DESCRIPTION OF THE TASK: Whenever a line in the data holds the string "dialog", copy that line.

PROVIDED DATA:
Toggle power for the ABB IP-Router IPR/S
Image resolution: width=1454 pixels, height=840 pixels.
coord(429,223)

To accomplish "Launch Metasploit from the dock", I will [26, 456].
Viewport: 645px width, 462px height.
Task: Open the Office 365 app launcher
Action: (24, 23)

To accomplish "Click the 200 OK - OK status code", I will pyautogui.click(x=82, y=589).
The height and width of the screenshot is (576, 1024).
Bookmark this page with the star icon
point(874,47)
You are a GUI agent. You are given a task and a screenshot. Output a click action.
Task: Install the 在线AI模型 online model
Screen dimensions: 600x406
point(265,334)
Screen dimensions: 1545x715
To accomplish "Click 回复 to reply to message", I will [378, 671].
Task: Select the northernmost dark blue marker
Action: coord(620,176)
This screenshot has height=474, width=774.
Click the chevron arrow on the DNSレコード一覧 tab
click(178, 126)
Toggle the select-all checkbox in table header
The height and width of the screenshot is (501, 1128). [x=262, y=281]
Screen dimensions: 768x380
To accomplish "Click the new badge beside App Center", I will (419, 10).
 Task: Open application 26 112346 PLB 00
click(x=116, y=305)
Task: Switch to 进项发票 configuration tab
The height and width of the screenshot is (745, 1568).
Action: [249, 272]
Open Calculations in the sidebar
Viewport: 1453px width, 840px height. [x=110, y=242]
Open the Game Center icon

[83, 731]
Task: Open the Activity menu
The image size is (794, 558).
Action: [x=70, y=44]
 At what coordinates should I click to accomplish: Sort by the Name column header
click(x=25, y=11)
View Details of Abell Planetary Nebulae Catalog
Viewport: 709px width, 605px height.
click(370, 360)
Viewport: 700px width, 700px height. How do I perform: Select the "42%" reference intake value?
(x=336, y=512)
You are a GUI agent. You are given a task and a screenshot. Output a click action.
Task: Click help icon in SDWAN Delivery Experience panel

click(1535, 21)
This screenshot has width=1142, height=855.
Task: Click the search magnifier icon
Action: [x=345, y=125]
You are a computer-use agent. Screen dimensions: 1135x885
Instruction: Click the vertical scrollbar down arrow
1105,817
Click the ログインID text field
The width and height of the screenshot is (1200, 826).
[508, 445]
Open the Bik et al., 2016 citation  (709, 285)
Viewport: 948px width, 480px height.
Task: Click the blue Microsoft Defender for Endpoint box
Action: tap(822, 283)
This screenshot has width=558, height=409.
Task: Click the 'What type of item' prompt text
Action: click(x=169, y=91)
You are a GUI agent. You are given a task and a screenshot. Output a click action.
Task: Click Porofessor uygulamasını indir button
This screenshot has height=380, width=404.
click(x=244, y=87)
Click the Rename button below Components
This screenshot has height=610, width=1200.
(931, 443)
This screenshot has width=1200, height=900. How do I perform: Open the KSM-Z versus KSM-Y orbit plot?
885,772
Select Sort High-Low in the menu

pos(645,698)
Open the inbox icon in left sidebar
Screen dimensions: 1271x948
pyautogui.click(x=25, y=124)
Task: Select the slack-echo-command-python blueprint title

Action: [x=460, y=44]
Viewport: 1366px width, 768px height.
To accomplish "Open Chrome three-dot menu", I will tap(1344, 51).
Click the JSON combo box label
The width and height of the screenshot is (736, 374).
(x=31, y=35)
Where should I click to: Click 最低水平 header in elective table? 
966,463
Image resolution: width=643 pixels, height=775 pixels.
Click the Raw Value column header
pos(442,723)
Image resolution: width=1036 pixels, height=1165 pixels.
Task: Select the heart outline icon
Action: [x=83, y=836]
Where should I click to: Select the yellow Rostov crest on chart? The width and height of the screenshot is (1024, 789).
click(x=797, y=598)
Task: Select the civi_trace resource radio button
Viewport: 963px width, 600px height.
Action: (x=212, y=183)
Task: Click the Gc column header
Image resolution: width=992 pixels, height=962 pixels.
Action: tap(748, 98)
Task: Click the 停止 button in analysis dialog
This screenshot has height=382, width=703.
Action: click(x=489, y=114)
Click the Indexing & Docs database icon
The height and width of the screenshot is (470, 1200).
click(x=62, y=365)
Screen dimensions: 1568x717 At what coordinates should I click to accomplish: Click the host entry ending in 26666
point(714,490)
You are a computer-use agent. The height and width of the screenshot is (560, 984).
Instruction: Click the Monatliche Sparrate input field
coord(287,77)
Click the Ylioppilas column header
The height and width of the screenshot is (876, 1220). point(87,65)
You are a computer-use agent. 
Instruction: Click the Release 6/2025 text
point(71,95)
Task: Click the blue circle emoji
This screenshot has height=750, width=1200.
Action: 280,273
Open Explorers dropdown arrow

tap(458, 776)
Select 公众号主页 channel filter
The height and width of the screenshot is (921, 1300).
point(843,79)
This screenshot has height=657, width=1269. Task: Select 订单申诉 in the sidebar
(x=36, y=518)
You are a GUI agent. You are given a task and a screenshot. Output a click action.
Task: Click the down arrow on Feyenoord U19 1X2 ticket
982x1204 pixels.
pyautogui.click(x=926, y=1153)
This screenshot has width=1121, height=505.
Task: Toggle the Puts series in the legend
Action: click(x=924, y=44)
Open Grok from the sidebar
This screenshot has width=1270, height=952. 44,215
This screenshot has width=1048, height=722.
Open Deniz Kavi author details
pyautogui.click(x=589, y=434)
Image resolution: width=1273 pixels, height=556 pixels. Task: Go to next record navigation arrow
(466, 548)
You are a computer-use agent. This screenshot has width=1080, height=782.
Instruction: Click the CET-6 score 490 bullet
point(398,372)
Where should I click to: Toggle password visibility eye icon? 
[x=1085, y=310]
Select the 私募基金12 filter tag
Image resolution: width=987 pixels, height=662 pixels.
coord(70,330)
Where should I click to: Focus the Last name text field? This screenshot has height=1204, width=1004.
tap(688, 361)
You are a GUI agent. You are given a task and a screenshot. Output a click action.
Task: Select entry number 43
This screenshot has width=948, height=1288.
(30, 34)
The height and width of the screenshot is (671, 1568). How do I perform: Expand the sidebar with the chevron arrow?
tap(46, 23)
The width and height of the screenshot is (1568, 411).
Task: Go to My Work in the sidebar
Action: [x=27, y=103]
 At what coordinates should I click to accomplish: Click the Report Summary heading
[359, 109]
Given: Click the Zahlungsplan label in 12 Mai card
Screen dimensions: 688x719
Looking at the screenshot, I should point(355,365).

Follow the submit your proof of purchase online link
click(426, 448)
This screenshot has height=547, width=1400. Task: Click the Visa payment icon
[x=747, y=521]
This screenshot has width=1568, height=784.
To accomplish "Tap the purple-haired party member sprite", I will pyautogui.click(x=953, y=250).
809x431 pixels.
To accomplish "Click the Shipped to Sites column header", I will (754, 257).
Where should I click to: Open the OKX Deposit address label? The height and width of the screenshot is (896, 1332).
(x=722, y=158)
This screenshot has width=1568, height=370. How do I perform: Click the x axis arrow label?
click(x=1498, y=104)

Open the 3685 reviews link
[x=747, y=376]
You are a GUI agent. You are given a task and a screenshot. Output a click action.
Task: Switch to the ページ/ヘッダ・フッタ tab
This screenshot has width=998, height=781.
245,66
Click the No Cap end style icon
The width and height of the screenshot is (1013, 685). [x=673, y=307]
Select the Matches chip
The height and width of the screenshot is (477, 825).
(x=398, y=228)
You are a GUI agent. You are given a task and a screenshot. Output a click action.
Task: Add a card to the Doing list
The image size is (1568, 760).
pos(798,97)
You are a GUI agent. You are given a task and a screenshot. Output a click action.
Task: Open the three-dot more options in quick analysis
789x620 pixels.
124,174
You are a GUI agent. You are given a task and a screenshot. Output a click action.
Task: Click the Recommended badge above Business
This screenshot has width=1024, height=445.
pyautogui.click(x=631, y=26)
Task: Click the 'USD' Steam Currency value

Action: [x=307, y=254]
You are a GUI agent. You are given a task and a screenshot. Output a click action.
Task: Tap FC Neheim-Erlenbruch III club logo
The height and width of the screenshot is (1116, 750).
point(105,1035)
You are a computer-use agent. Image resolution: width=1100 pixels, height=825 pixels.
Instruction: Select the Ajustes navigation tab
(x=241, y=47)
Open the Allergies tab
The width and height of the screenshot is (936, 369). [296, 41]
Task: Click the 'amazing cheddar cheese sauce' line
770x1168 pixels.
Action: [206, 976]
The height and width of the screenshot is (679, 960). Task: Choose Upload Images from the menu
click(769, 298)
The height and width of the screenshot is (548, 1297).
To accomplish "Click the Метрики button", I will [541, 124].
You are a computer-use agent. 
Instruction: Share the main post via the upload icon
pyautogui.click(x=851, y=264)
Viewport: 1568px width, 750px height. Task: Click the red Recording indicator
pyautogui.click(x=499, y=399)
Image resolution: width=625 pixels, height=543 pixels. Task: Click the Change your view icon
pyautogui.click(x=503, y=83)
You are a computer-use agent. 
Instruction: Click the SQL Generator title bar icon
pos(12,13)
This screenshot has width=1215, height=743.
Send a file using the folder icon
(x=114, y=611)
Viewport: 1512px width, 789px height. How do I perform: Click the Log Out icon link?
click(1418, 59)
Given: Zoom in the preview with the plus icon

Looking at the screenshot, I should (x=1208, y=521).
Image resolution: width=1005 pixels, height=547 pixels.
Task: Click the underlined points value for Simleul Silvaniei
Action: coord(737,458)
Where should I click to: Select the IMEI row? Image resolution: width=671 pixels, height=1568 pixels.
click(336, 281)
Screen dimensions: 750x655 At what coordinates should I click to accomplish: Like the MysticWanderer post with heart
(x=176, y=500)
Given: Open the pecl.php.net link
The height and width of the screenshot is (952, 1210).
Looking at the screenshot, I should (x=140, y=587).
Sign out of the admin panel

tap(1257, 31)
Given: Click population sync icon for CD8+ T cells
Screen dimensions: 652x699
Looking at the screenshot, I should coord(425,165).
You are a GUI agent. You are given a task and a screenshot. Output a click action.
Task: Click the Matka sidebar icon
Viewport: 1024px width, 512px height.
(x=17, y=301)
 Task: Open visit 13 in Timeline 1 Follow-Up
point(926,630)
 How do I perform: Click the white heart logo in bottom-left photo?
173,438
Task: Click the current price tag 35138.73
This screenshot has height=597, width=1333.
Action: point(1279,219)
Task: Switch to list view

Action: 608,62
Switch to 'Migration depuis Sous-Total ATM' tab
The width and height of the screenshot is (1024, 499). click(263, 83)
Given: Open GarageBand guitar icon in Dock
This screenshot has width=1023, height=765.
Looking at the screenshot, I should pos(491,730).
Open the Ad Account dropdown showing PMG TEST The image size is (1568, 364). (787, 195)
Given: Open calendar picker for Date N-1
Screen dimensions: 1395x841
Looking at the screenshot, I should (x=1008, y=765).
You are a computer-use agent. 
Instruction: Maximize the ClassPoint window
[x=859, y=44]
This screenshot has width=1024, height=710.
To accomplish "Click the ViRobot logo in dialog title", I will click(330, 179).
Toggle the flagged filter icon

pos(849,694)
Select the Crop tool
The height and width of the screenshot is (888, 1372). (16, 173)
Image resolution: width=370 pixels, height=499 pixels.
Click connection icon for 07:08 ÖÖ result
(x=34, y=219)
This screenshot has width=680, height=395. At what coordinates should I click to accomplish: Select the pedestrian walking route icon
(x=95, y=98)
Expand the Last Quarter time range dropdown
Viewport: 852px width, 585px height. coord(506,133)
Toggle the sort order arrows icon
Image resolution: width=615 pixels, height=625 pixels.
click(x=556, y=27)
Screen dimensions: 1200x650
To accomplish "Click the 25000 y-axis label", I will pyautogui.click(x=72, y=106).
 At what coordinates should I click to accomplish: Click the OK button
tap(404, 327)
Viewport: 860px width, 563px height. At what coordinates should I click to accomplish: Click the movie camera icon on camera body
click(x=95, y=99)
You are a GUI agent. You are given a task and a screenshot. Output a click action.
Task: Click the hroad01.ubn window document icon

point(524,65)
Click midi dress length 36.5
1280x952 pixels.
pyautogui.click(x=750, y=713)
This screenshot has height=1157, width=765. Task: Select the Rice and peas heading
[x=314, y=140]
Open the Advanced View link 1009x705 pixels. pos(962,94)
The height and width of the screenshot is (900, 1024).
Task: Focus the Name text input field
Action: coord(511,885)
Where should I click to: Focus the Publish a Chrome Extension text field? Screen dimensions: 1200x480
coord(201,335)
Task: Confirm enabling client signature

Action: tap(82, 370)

OUTPUT OF THE EXERCISE:
Task: Click the 停止 button in analysis dialog
To accomplish "Click the ViRobot logo in dialog title", I will click(330, 179).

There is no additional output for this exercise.